*Work to be completed*
All records after this line are to be returned verbatim.

BEGIN Source data

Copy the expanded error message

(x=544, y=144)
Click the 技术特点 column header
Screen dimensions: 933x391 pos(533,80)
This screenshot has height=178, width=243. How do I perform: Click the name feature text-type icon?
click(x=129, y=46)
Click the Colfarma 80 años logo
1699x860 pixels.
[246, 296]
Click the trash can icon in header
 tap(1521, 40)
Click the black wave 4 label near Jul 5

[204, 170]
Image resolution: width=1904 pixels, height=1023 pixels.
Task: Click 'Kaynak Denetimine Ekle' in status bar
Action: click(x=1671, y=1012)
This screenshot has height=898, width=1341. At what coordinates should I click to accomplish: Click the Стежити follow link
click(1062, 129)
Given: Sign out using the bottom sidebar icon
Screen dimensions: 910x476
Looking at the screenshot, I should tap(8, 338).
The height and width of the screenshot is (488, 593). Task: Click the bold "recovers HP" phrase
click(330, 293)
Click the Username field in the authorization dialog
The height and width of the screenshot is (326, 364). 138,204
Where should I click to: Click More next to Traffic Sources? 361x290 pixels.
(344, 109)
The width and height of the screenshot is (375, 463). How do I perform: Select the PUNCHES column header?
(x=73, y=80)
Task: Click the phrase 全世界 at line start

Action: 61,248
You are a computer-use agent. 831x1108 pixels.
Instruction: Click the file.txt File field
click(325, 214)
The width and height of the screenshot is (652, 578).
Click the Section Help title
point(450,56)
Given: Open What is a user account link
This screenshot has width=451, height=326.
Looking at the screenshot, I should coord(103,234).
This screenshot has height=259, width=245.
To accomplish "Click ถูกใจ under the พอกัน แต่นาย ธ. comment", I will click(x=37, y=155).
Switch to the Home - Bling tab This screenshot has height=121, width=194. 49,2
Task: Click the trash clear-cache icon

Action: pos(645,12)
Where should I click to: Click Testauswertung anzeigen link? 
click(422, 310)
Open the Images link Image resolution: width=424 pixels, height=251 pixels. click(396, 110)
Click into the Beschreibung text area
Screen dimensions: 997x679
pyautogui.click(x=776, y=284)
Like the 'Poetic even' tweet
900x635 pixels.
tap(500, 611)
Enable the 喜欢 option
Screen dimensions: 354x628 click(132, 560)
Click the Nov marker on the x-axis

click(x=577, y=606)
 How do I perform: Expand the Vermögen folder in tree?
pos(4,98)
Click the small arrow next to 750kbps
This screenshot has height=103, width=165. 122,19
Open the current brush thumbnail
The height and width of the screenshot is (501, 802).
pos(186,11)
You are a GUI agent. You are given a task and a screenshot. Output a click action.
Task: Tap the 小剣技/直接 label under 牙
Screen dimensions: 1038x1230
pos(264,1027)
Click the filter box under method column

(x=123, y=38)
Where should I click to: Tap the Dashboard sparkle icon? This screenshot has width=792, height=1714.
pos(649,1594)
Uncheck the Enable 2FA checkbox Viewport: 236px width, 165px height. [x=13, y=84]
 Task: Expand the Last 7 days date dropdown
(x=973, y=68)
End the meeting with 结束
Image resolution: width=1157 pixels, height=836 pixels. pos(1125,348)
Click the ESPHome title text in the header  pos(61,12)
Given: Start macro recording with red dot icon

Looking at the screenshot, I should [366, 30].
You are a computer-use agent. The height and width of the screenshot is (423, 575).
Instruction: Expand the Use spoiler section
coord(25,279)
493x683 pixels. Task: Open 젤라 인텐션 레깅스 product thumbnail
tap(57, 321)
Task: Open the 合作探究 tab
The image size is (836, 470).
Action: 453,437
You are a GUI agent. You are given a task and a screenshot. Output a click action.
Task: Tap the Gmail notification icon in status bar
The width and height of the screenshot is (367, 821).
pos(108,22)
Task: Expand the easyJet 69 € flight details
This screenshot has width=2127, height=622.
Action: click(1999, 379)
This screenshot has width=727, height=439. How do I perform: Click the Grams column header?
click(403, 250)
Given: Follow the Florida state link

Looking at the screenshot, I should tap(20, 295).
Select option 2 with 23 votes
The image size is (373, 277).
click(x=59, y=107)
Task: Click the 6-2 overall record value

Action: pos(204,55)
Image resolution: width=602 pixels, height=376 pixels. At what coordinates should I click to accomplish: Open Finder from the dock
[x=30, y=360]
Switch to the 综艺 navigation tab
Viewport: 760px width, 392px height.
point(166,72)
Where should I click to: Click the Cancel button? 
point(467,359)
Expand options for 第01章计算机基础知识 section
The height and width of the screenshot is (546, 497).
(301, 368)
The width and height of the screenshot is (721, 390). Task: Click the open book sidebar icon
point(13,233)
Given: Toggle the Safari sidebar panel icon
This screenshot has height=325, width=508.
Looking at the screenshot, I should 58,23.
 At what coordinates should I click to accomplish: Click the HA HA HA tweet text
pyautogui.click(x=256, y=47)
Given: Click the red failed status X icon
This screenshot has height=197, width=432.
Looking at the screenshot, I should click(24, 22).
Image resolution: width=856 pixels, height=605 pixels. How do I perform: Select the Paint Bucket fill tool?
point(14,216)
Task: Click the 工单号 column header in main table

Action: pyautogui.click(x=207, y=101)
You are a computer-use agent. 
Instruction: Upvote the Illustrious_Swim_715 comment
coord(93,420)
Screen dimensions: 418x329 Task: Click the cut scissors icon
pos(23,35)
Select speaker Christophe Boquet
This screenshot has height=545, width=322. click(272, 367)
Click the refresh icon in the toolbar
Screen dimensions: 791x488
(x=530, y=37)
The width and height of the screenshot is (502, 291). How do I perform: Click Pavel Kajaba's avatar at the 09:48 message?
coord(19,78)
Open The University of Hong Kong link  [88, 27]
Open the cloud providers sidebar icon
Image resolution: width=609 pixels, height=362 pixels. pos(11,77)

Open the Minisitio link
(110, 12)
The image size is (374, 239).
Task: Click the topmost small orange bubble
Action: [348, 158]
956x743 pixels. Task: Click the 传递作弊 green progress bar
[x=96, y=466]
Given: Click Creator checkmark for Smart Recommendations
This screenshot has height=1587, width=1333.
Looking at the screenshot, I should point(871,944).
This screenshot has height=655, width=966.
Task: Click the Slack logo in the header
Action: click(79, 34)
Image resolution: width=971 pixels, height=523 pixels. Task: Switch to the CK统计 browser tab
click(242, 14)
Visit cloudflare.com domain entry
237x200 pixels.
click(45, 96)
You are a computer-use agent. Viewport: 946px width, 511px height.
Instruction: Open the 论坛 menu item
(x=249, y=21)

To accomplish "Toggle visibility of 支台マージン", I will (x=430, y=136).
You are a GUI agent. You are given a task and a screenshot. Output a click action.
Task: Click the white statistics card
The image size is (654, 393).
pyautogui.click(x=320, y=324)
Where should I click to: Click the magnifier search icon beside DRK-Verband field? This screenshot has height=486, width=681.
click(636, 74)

END Source data

*Solved exercise*
Copy the expanded error message

(x=544, y=144)
Click the 技术特点 column header
Screen dimensions: 933x391 pos(533,80)
This screenshot has height=178, width=243. How do I perform: Click the name feature text-type icon?
click(x=129, y=46)
Click the Colfarma 80 años logo
1699x860 pixels.
[246, 296]
Click the trash can icon in header
 tap(1521, 40)
Click the black wave 4 label near Jul 5

[204, 170]
Image resolution: width=1904 pixels, height=1023 pixels.
Task: Click 'Kaynak Denetimine Ekle' in status bar
Action: click(x=1671, y=1012)
This screenshot has height=898, width=1341. At what coordinates should I click to accomplish: Click the Стежити follow link
click(1062, 129)
Given: Sign out using the bottom sidebar icon
Screen dimensions: 910x476
Looking at the screenshot, I should tap(8, 338).
The height and width of the screenshot is (488, 593). Task: Click the bold "recovers HP" phrase
click(330, 293)
Click the Username field in the authorization dialog
The height and width of the screenshot is (326, 364). 138,204
Where should I click to: Click More next to Traffic Sources? 361x290 pixels.
(344, 109)
The width and height of the screenshot is (375, 463). How do I perform: Select the PUNCHES column header?
(x=73, y=80)
Task: Click the phrase 全世界 at line start

Action: 61,248
You are a computer-use agent. 831x1108 pixels.
Instruction: Click the file.txt File field
click(325, 214)
The width and height of the screenshot is (652, 578).
Click the Section Help title
point(450,56)
Given: Open What is a user account link
This screenshot has width=451, height=326.
Looking at the screenshot, I should coord(103,234).
This screenshot has height=259, width=245.
To accomplish "Click ถูกใจ under the พอกัน แต่นาย ธ. comment", I will click(x=37, y=155).
Switch to the Home - Bling tab This screenshot has height=121, width=194. 49,2
Task: Click the trash clear-cache icon

Action: pos(645,12)
Where should I click to: Click Testauswertung anzeigen link? 
click(422, 310)
Open the Images link Image resolution: width=424 pixels, height=251 pixels. click(396, 110)
Click into the Beschreibung text area
Screen dimensions: 997x679
pyautogui.click(x=776, y=284)
Like the 'Poetic even' tweet
900x635 pixels.
tap(500, 611)
Enable the 喜欢 option
Screen dimensions: 354x628 click(132, 560)
Click the Nov marker on the x-axis

click(x=577, y=606)
 How do I perform: Expand the Vermögen folder in tree?
pos(4,98)
Click the small arrow next to 750kbps
This screenshot has height=103, width=165. 122,19
Open the current brush thumbnail
The height and width of the screenshot is (501, 802).
pos(186,11)
You are a GUI agent. You are given a task and a screenshot. Output a click action.
Task: Tap the 小剣技/直接 label under 牙
Screen dimensions: 1038x1230
pos(264,1027)
Click the filter box under method column

(x=123, y=38)
Where should I click to: Tap the Dashboard sparkle icon? This screenshot has width=792, height=1714.
pos(649,1594)
Uncheck the Enable 2FA checkbox Viewport: 236px width, 165px height. [x=13, y=84]
 Task: Expand the Last 7 days date dropdown
(x=973, y=68)
End the meeting with 结束
Image resolution: width=1157 pixels, height=836 pixels. pos(1125,348)
Click the ESPHome title text in the header  pos(61,12)
Given: Start macro recording with red dot icon

Looking at the screenshot, I should [366, 30].
You are a computer-use agent. The height and width of the screenshot is (423, 575).
Instruction: Expand the Use spoiler section
coord(25,279)
493x683 pixels. Task: Open 젤라 인텐션 레깅스 product thumbnail
tap(57, 321)
Task: Open the 合作探究 tab
The image size is (836, 470).
Action: 453,437
You are a GUI agent. You are given a task and a screenshot. Output a click action.
Task: Tap the Gmail notification icon in status bar
The width and height of the screenshot is (367, 821).
pos(108,22)
Task: Expand the easyJet 69 € flight details
This screenshot has width=2127, height=622.
Action: click(1999, 379)
This screenshot has width=727, height=439. How do I perform: Click the Grams column header?
click(403, 250)
Given: Follow the Florida state link

Looking at the screenshot, I should tap(20, 295).
Select option 2 with 23 votes
The image size is (373, 277).
click(x=59, y=107)
Task: Click the 6-2 overall record value

Action: pos(204,55)
Image resolution: width=602 pixels, height=376 pixels. At what coordinates should I click to accomplish: Open Finder from the dock
[x=30, y=360]
Switch to the 综艺 navigation tab
Viewport: 760px width, 392px height.
point(166,72)
Where should I click to: Click the Cancel button? 
point(467,359)
Expand options for 第01章计算机基础知识 section
The height and width of the screenshot is (546, 497).
(301, 368)
The width and height of the screenshot is (721, 390). Task: Click the open book sidebar icon
point(13,233)
Given: Toggle the Safari sidebar panel icon
This screenshot has height=325, width=508.
Looking at the screenshot, I should 58,23.
 At what coordinates should I click to accomplish: Click the HA HA HA tweet text
pyautogui.click(x=256, y=47)
Given: Click the red failed status X icon
This screenshot has height=197, width=432.
Looking at the screenshot, I should click(24, 22).
Image resolution: width=856 pixels, height=605 pixels. How do I perform: Select the Paint Bucket fill tool?
point(14,216)
Task: Click the 工单号 column header in main table

Action: pyautogui.click(x=207, y=101)
You are a computer-use agent. 
Instruction: Upvote the Illustrious_Swim_715 comment
coord(93,420)
Screen dimensions: 418x329 Task: Click the cut scissors icon
pos(23,35)
Select speaker Christophe Boquet
This screenshot has height=545, width=322. click(272, 367)
Click the refresh icon in the toolbar
Screen dimensions: 791x488
(x=530, y=37)
The width and height of the screenshot is (502, 291). How do I perform: Click Pavel Kajaba's avatar at the 09:48 message?
coord(19,78)
Open The University of Hong Kong link  [88, 27]
Open the cloud providers sidebar icon
Image resolution: width=609 pixels, height=362 pixels. pos(11,77)

Open the Minisitio link
(110, 12)
The image size is (374, 239).
Task: Click the topmost small orange bubble
Action: [348, 158]
956x743 pixels. Task: Click the 传递作弊 green progress bar
[x=96, y=466]
Given: Click Creator checkmark for Smart Recommendations
This screenshot has height=1587, width=1333.
Looking at the screenshot, I should point(871,944).
This screenshot has height=655, width=966.
Task: Click the Slack logo in the header
Action: click(79, 34)
Image resolution: width=971 pixels, height=523 pixels. Task: Switch to the CK统计 browser tab
click(242, 14)
Visit cloudflare.com domain entry
237x200 pixels.
click(45, 96)
You are a computer-use agent. Viewport: 946px width, 511px height.
Instruction: Open the 论坛 menu item
(x=249, y=21)

To accomplish "Toggle visibility of 支台マージン", I will (x=430, y=136).
You are a GUI agent. You are given a task and a screenshot. Output a click action.
Task: Click the white statistics card
The image size is (654, 393).
pyautogui.click(x=320, y=324)
Where should I click to: Click the magnifier search icon beside DRK-Verband field? This screenshot has height=486, width=681.
click(636, 74)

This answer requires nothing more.